**TASK TO CARRY OUT**
Transcribe the following entries word for word. End with the line where "The width and height of the screenshot is (750, 500)." appears.

**RAW DATA**
════════

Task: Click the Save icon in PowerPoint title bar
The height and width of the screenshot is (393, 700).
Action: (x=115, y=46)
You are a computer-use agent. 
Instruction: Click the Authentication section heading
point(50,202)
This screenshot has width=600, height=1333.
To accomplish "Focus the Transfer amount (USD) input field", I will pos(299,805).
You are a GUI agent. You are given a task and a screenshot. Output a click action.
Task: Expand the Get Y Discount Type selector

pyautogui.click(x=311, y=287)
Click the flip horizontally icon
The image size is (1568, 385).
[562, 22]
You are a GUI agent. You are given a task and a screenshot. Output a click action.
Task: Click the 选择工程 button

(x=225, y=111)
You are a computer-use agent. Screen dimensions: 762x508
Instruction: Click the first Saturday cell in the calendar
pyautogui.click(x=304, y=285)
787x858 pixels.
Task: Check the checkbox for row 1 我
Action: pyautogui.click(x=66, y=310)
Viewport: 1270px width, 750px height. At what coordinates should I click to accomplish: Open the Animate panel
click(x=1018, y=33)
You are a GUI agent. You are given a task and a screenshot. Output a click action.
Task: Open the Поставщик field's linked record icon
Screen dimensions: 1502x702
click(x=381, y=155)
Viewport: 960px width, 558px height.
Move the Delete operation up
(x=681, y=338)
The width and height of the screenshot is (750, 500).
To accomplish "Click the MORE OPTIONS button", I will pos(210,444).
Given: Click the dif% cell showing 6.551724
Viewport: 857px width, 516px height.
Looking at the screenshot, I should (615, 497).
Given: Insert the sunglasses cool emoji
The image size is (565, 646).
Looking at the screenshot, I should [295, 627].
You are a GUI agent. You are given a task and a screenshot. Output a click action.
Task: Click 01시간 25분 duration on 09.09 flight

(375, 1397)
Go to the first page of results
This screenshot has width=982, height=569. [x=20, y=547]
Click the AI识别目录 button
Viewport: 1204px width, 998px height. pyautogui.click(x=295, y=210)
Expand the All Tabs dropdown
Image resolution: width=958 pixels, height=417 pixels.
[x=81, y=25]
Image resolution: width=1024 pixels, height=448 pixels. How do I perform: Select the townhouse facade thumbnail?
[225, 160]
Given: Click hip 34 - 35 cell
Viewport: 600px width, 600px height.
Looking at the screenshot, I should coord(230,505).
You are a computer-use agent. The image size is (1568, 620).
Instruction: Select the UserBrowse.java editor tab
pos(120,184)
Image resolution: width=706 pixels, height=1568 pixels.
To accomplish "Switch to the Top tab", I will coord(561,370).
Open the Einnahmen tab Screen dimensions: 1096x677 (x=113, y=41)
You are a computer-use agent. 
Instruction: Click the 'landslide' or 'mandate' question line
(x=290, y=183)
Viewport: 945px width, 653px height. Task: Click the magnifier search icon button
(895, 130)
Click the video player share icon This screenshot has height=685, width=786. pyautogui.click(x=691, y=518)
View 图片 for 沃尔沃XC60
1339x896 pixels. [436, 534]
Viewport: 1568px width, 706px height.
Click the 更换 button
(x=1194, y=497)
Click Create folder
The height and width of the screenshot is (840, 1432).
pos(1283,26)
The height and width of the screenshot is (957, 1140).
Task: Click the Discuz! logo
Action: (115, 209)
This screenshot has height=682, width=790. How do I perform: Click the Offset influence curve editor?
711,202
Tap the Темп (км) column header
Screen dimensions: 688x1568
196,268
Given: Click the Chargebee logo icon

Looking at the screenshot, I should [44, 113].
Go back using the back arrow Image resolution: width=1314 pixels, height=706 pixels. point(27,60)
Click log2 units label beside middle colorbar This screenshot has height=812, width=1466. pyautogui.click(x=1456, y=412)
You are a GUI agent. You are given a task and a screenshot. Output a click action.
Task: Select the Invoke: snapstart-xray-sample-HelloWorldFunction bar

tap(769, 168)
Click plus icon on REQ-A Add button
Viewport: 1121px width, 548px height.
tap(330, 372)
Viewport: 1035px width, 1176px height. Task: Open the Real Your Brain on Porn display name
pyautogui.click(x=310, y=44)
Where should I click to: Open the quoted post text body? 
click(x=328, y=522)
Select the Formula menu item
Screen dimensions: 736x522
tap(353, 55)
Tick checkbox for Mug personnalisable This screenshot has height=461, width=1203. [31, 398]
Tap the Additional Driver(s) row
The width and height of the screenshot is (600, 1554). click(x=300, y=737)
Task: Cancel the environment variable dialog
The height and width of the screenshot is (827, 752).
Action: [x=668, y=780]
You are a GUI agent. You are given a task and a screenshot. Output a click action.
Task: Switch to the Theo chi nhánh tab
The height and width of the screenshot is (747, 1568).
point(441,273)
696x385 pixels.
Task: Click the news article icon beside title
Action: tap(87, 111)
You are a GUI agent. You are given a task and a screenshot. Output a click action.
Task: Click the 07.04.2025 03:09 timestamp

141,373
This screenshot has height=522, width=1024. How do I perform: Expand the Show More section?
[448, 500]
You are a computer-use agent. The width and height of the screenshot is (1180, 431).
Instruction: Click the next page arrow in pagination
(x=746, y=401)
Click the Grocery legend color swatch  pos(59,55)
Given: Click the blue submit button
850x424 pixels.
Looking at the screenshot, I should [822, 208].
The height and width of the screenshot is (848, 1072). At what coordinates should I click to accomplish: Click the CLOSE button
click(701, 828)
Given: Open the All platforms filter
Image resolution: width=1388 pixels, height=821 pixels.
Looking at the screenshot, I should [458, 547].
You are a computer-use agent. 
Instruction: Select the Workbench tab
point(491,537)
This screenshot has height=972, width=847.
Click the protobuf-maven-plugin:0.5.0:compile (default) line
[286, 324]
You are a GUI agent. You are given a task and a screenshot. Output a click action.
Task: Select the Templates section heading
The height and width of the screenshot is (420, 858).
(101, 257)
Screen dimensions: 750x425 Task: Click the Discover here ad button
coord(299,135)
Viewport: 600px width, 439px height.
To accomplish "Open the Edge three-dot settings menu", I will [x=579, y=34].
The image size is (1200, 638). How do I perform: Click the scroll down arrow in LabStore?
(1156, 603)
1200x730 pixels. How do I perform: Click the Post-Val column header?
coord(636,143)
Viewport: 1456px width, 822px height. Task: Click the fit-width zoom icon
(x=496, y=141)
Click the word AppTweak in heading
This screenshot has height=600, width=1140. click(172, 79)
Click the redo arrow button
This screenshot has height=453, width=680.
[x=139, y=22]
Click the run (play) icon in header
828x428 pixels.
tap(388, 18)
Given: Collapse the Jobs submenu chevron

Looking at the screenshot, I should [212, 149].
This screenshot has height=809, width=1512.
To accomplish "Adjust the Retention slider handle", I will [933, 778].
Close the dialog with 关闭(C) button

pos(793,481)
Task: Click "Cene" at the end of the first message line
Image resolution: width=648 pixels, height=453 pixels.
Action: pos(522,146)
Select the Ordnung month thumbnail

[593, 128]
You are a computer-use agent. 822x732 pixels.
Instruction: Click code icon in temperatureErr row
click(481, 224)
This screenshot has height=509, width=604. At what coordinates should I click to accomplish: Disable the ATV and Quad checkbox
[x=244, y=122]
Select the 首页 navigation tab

════════

**COMPLETED EXERCISE**
Task: Click the Save icon in PowerPoint title bar
The height and width of the screenshot is (393, 700).
Action: (x=115, y=46)
You are a computer-use agent. 
Instruction: Click the Authentication section heading
point(50,202)
This screenshot has width=600, height=1333.
To accomplish "Focus the Transfer amount (USD) input field", I will pos(299,805).
You are a GUI agent. You are given a task and a screenshot. Output a click action.
Task: Expand the Get Y Discount Type selector

pyautogui.click(x=311, y=287)
Click the flip horizontally icon
The image size is (1568, 385).
[562, 22]
You are a GUI agent. You are given a task and a screenshot. Output a click action.
Task: Click the 选择工程 button

(x=225, y=111)
You are a computer-use agent. Screen dimensions: 762x508
Instruction: Click the first Saturday cell in the calendar
pyautogui.click(x=304, y=285)
787x858 pixels.
Task: Check the checkbox for row 1 我
Action: pyautogui.click(x=66, y=310)
Viewport: 1270px width, 750px height. At what coordinates should I click to accomplish: Open the Animate panel
click(x=1018, y=33)
You are a GUI agent. You are given a task and a screenshot. Output a click action.
Task: Open the Поставщик field's linked record icon
Screen dimensions: 1502x702
click(x=381, y=155)
Viewport: 960px width, 558px height.
Move the Delete operation up
(x=681, y=338)
The width and height of the screenshot is (750, 500).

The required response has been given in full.